··· RECORDS FOR PROCESSING ···

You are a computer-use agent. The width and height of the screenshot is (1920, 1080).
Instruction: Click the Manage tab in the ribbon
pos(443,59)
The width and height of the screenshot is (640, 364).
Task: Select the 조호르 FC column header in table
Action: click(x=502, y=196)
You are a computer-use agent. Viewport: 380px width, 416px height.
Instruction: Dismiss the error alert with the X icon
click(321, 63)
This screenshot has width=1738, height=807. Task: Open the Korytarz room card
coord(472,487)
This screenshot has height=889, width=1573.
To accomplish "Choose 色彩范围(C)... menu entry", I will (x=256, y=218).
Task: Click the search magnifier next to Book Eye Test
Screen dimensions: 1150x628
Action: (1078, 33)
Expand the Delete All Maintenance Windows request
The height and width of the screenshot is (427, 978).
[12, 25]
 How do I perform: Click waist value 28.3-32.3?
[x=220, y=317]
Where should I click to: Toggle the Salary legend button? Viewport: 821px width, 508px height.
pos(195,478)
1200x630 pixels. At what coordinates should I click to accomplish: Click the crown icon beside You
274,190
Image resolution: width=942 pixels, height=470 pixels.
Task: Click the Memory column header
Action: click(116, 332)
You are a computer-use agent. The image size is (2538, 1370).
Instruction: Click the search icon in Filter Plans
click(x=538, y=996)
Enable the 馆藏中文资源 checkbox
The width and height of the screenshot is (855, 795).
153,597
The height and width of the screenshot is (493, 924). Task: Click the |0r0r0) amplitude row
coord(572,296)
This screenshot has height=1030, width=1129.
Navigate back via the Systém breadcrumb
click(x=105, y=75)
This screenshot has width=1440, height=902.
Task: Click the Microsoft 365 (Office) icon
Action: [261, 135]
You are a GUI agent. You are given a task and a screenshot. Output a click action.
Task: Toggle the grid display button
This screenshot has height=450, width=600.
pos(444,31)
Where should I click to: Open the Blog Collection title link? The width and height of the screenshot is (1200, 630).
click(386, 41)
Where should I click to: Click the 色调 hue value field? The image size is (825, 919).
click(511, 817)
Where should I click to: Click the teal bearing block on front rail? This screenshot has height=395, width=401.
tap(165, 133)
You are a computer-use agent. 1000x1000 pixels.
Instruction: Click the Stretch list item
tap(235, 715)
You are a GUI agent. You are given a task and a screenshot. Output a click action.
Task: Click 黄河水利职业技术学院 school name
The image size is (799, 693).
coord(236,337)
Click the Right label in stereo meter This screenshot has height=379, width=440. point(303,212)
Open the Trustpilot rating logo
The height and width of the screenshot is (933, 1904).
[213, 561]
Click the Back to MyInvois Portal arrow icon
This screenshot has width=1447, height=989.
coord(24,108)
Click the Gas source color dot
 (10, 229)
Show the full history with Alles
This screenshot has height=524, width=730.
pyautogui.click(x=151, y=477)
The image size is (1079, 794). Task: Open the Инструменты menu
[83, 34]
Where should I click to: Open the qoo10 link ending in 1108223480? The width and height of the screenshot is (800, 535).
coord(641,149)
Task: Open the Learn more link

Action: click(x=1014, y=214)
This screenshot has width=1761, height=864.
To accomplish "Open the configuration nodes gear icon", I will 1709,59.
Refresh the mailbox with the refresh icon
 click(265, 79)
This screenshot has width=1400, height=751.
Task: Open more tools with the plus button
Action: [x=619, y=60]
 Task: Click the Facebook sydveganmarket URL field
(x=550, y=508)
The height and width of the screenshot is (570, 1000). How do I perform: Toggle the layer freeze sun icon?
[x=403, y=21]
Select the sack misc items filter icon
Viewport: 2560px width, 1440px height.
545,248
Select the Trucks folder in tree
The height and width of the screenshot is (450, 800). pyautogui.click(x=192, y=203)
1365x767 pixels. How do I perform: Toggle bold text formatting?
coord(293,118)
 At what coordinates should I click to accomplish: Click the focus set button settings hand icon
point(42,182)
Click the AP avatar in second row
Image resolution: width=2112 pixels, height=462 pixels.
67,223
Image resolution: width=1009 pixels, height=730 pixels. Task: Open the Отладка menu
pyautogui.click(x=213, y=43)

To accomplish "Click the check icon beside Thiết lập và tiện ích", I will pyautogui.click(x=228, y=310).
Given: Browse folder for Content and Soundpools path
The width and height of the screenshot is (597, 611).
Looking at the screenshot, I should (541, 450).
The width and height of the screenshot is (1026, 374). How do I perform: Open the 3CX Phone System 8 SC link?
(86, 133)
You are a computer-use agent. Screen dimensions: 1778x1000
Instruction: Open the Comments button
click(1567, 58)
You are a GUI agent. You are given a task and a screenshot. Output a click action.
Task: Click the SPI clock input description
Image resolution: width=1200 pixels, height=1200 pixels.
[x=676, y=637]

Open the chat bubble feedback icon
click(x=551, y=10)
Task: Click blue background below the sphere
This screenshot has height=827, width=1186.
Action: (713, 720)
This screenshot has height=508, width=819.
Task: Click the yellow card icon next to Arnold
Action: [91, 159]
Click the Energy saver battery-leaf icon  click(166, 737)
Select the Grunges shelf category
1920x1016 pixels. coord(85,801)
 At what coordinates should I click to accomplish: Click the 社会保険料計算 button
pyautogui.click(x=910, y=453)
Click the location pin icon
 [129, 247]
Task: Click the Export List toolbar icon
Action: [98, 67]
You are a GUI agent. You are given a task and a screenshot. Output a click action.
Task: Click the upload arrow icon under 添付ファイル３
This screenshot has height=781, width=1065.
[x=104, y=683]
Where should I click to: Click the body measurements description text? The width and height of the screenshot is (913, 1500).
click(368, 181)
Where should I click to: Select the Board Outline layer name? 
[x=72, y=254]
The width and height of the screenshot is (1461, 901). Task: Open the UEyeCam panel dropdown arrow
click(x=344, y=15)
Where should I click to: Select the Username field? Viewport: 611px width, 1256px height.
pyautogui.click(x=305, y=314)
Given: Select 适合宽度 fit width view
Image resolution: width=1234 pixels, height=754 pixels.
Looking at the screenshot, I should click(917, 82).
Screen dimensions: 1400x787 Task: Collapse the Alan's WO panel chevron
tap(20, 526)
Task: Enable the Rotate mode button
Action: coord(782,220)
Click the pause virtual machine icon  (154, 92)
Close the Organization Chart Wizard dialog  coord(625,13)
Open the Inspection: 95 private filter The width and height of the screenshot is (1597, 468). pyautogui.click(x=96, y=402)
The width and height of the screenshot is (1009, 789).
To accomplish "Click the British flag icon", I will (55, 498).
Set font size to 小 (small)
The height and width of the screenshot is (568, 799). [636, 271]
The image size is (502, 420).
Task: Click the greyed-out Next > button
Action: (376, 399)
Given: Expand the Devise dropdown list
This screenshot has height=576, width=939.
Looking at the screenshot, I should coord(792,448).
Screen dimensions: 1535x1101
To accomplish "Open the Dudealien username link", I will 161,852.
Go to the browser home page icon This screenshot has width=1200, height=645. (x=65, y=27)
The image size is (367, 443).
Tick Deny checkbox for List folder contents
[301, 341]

···

• [WORK TO BE COMPLETED]:
Print each entry above again, exactly as it was given.

• [RESPONSE BOX]:
You are a computer-use agent. The width and height of the screenshot is (1920, 1080).
Instruction: Click the Manage tab in the ribbon
pos(443,59)
The width and height of the screenshot is (640, 364).
Task: Select the 조호르 FC column header in table
Action: click(x=502, y=196)
You are a computer-use agent. Viewport: 380px width, 416px height.
Instruction: Dismiss the error alert with the X icon
click(321, 63)
This screenshot has width=1738, height=807. Task: Open the Korytarz room card
coord(472,487)
This screenshot has height=889, width=1573.
To accomplish "Choose 色彩范围(C)... menu entry", I will (x=256, y=218).
Task: Click the search magnifier next to Book Eye Test
Screen dimensions: 1150x628
Action: (1078, 33)
Expand the Delete All Maintenance Windows request
The height and width of the screenshot is (427, 978).
[12, 25]
 How do I perform: Click waist value 28.3-32.3?
[x=220, y=317]
Where should I click to: Toggle the Salary legend button? Viewport: 821px width, 508px height.
pos(195,478)
1200x630 pixels. At what coordinates should I click to accomplish: Click the crown icon beside You
274,190
Image resolution: width=942 pixels, height=470 pixels.
Task: Click the Memory column header
Action: click(116, 332)
You are a computer-use agent. The image size is (2538, 1370).
Instruction: Click the search icon in Filter Plans
click(x=538, y=996)
Enable the 馆藏中文资源 checkbox
The width and height of the screenshot is (855, 795).
153,597
The height and width of the screenshot is (493, 924). Task: Click the |0r0r0) amplitude row
coord(572,296)
This screenshot has height=1030, width=1129.
Navigate back via the Systém breadcrumb
click(x=105, y=75)
This screenshot has width=1440, height=902.
Task: Click the Microsoft 365 (Office) icon
Action: [261, 135]
You are a GUI agent. You are given a task and a screenshot. Output a click action.
Task: Toggle the grid display button
This screenshot has height=450, width=600.
pos(444,31)
Where should I click to: Open the Blog Collection title link? The width and height of the screenshot is (1200, 630).
click(386, 41)
Where should I click to: Click the 色调 hue value field? The image size is (825, 919).
click(511, 817)
Where should I click to: Click the teal bearing block on front rail? This screenshot has height=395, width=401.
tap(165, 133)
You are a computer-use agent. 1000x1000 pixels.
Instruction: Click the Stretch list item
tap(235, 715)
You are a GUI agent. You are given a task and a screenshot. Output a click action.
Task: Click 黄河水利职业技术学院 school name
The image size is (799, 693).
coord(236,337)
Click the Right label in stereo meter This screenshot has height=379, width=440. point(303,212)
Open the Trustpilot rating logo
The height and width of the screenshot is (933, 1904).
[213, 561]
Click the Back to MyInvois Portal arrow icon
This screenshot has width=1447, height=989.
coord(24,108)
Click the Gas source color dot
 (10, 229)
Show the full history with Alles
This screenshot has height=524, width=730.
pyautogui.click(x=151, y=477)
The image size is (1079, 794). Task: Open the Инструменты menu
[83, 34]
Where should I click to: Open the qoo10 link ending in 1108223480? The width and height of the screenshot is (800, 535).
coord(641,149)
Task: Open the Learn more link

Action: click(x=1014, y=214)
This screenshot has width=1761, height=864.
To accomplish "Open the configuration nodes gear icon", I will 1709,59.
Refresh the mailbox with the refresh icon
 click(265, 79)
This screenshot has width=1400, height=751.
Task: Open more tools with the plus button
Action: [x=619, y=60]
 Task: Click the Facebook sydveganmarket URL field
(x=550, y=508)
The height and width of the screenshot is (570, 1000). How do I perform: Toggle the layer freeze sun icon?
[x=403, y=21]
Select the sack misc items filter icon
Viewport: 2560px width, 1440px height.
545,248
Select the Trucks folder in tree
The height and width of the screenshot is (450, 800). pyautogui.click(x=192, y=203)
1365x767 pixels. How do I perform: Toggle bold text formatting?
coord(293,118)
 At what coordinates should I click to accomplish: Click the focus set button settings hand icon
point(42,182)
Click the AP avatar in second row
Image resolution: width=2112 pixels, height=462 pixels.
67,223
Image resolution: width=1009 pixels, height=730 pixels. Task: Open the Отладка menu
pyautogui.click(x=213, y=43)

To accomplish "Click the check icon beside Thiết lập và tiện ích", I will pyautogui.click(x=228, y=310).
Given: Browse folder for Content and Soundpools path
The width and height of the screenshot is (597, 611).
Looking at the screenshot, I should (541, 450).
The width and height of the screenshot is (1026, 374). How do I perform: Open the 3CX Phone System 8 SC link?
(86, 133)
You are a computer-use agent. Screen dimensions: 1778x1000
Instruction: Open the Comments button
click(1567, 58)
You are a GUI agent. You are given a task and a screenshot. Output a click action.
Task: Click the SPI clock input description
Image resolution: width=1200 pixels, height=1200 pixels.
[x=676, y=637]

Open the chat bubble feedback icon
click(x=551, y=10)
Task: Click blue background below the sphere
This screenshot has height=827, width=1186.
Action: (713, 720)
This screenshot has height=508, width=819.
Task: Click the yellow card icon next to Arnold
Action: [91, 159]
Click the Energy saver battery-leaf icon  click(166, 737)
Select the Grunges shelf category
1920x1016 pixels. coord(85,801)
 At what coordinates should I click to accomplish: Click the 社会保険料計算 button
pyautogui.click(x=910, y=453)
Click the location pin icon
 [129, 247]
Task: Click the Export List toolbar icon
Action: [98, 67]
You are a GUI agent. You are given a task and a screenshot. Output a click action.
Task: Click the upload arrow icon under 添付ファイル３
This screenshot has height=781, width=1065.
[x=104, y=683]
Where should I click to: Click the body measurements description text? The width and height of the screenshot is (913, 1500).
click(368, 181)
Where should I click to: Select the Board Outline layer name? 
[x=72, y=254]
The width and height of the screenshot is (1461, 901). Task: Open the UEyeCam panel dropdown arrow
click(x=344, y=15)
Where should I click to: Select the Username field? Viewport: 611px width, 1256px height.
pyautogui.click(x=305, y=314)
Given: Select 适合宽度 fit width view
Image resolution: width=1234 pixels, height=754 pixels.
Looking at the screenshot, I should click(917, 82).
Screen dimensions: 1400x787 Task: Collapse the Alan's WO panel chevron
tap(20, 526)
Task: Enable the Rotate mode button
Action: coord(782,220)
Click the pause virtual machine icon  (154, 92)
Close the Organization Chart Wizard dialog  coord(625,13)
Open the Inspection: 95 private filter The width and height of the screenshot is (1597, 468). pyautogui.click(x=96, y=402)
The width and height of the screenshot is (1009, 789).
To accomplish "Click the British flag icon", I will (55, 498).
Set font size to 小 (small)
The height and width of the screenshot is (568, 799). [636, 271]
The image size is (502, 420).
Task: Click the greyed-out Next > button
Action: (376, 399)
Given: Expand the Devise dropdown list
This screenshot has height=576, width=939.
Looking at the screenshot, I should coord(792,448).
Screen dimensions: 1535x1101
To accomplish "Open the Dudealien username link", I will 161,852.
Go to the browser home page icon This screenshot has width=1200, height=645. (x=65, y=27)
The image size is (367, 443).
Tick Deny checkbox for List folder contents
[301, 341]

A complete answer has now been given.